Some Jewish survivors in the US resented seeing young Jews together
with young Germans and having "their" Holocaust taken from them by
the dancers. Such setbacks notwithstanding, Krondorfer found many
people of good will in both countries. Krondorfer's book is
theoretically sophisticated, but its strength comes from its vivid,
thoughtful accounts of his own and his students' lived experience
in Germany and the US. (Kirkus Reviews)
While much has been written about the impact of the Holocaust on
survivors and their children, little is known about how the
Holocaust has affected the third generation of Jews and Germans-the
grandchildren of those who lived during the Shoah.
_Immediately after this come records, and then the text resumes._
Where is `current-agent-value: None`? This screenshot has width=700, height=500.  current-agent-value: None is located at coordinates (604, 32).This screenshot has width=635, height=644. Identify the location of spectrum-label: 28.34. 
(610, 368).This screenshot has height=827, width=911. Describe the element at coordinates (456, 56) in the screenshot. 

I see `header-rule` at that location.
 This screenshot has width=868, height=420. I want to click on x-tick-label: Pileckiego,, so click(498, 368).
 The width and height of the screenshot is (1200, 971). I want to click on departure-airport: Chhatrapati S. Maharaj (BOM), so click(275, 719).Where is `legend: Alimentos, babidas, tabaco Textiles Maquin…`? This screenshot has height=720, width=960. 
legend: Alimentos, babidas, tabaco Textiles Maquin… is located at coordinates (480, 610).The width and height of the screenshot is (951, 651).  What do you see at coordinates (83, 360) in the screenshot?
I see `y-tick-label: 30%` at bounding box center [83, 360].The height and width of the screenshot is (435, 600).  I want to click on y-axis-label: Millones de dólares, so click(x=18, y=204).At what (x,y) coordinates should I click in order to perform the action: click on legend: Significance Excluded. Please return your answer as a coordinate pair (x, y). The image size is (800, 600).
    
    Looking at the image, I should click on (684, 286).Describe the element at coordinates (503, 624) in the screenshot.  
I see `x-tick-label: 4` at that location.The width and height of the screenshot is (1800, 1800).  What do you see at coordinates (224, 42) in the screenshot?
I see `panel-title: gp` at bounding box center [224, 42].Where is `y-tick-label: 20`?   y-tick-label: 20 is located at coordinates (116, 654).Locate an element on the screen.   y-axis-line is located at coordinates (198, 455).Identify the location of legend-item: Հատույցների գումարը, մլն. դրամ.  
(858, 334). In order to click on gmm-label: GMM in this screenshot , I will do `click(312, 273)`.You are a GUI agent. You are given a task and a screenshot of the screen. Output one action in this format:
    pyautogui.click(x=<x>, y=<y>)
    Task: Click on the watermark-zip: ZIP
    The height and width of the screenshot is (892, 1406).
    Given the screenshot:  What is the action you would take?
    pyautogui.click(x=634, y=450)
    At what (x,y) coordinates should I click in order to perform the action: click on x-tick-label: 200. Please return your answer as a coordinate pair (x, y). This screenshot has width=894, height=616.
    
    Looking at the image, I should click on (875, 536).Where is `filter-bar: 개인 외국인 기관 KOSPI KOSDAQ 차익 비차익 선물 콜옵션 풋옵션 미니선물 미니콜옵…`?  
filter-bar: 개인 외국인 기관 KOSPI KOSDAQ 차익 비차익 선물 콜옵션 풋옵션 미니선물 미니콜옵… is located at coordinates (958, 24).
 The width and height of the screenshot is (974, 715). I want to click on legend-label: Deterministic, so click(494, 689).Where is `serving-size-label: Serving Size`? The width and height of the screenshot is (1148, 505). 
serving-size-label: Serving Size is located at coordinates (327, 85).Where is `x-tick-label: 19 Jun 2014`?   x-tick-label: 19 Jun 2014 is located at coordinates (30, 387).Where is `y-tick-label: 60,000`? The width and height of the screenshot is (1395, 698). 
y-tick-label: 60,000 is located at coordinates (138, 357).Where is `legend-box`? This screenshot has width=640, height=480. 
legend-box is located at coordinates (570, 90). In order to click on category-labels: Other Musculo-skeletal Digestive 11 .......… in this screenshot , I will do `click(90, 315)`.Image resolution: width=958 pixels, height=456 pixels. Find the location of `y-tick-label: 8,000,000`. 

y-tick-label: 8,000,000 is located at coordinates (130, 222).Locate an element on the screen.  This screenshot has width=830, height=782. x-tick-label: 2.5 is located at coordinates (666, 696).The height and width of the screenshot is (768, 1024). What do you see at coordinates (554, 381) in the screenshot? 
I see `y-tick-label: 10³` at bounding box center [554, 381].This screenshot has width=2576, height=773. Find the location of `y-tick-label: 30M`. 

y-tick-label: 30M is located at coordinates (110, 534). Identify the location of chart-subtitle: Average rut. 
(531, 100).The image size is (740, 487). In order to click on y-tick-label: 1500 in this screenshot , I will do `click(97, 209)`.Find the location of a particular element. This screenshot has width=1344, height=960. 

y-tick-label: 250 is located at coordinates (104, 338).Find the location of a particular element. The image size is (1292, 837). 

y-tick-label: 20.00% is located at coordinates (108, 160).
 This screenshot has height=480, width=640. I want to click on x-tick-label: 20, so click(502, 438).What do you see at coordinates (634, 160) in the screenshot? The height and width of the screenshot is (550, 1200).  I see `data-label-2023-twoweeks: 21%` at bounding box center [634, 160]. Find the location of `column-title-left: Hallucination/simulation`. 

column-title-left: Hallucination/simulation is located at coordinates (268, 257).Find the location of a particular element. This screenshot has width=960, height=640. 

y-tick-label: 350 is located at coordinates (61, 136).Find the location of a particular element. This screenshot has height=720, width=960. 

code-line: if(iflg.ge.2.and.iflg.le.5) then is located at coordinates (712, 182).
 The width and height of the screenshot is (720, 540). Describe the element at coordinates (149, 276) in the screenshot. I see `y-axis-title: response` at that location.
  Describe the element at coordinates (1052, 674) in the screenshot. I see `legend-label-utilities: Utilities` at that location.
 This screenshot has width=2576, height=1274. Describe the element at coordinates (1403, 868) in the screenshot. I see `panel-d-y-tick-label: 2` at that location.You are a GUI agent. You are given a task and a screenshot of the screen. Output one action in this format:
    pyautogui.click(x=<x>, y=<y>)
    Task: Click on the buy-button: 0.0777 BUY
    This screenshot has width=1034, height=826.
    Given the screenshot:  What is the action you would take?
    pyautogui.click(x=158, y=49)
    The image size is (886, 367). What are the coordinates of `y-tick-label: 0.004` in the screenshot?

When these young
people try to get to know one another, they find they must struggle
against a heritage of hard truths and half-truths, varying family
histories, and community-fostered pride and prejudices. In this
book Bjoern Krondorfer, who grew up in Germany and now lives in the
United States, analyzes the guilt, anger, embarrassment, shame, and
anxiety experienced by third-generation Jews and Germans-emotions
that often act as barriers to attempts to reconcile. He then
describes the processes by which some of these young people have
moved toward an affirmative and dynamic relationship. Krondorfer
points out that relations between Jews and Germans since the war
have consisted of an uneasy truce that does not address the deeply
felt pain and anger of each group. He then shows how new
relationships can be forged, providing detailed accounts of the
group encounters he arranged between post-Shoah American Jews and
Germans. He describes how the participants reacted to oral
Holocaust testimonies and to public memorials to the Holocaust, the
creative work of a Jewish-German modern dance group to which
Krondorfer belonged, and finally the students' responses to a trip
to Auschwitz, where they developed the courage necessary to trust
and comfort one another. Krondorfer argues that friendships between
young Jews and Germans can be fostered through creative models of
communication and conflict-solving and that their road to
reconciliation may become a model for other groups in conflict.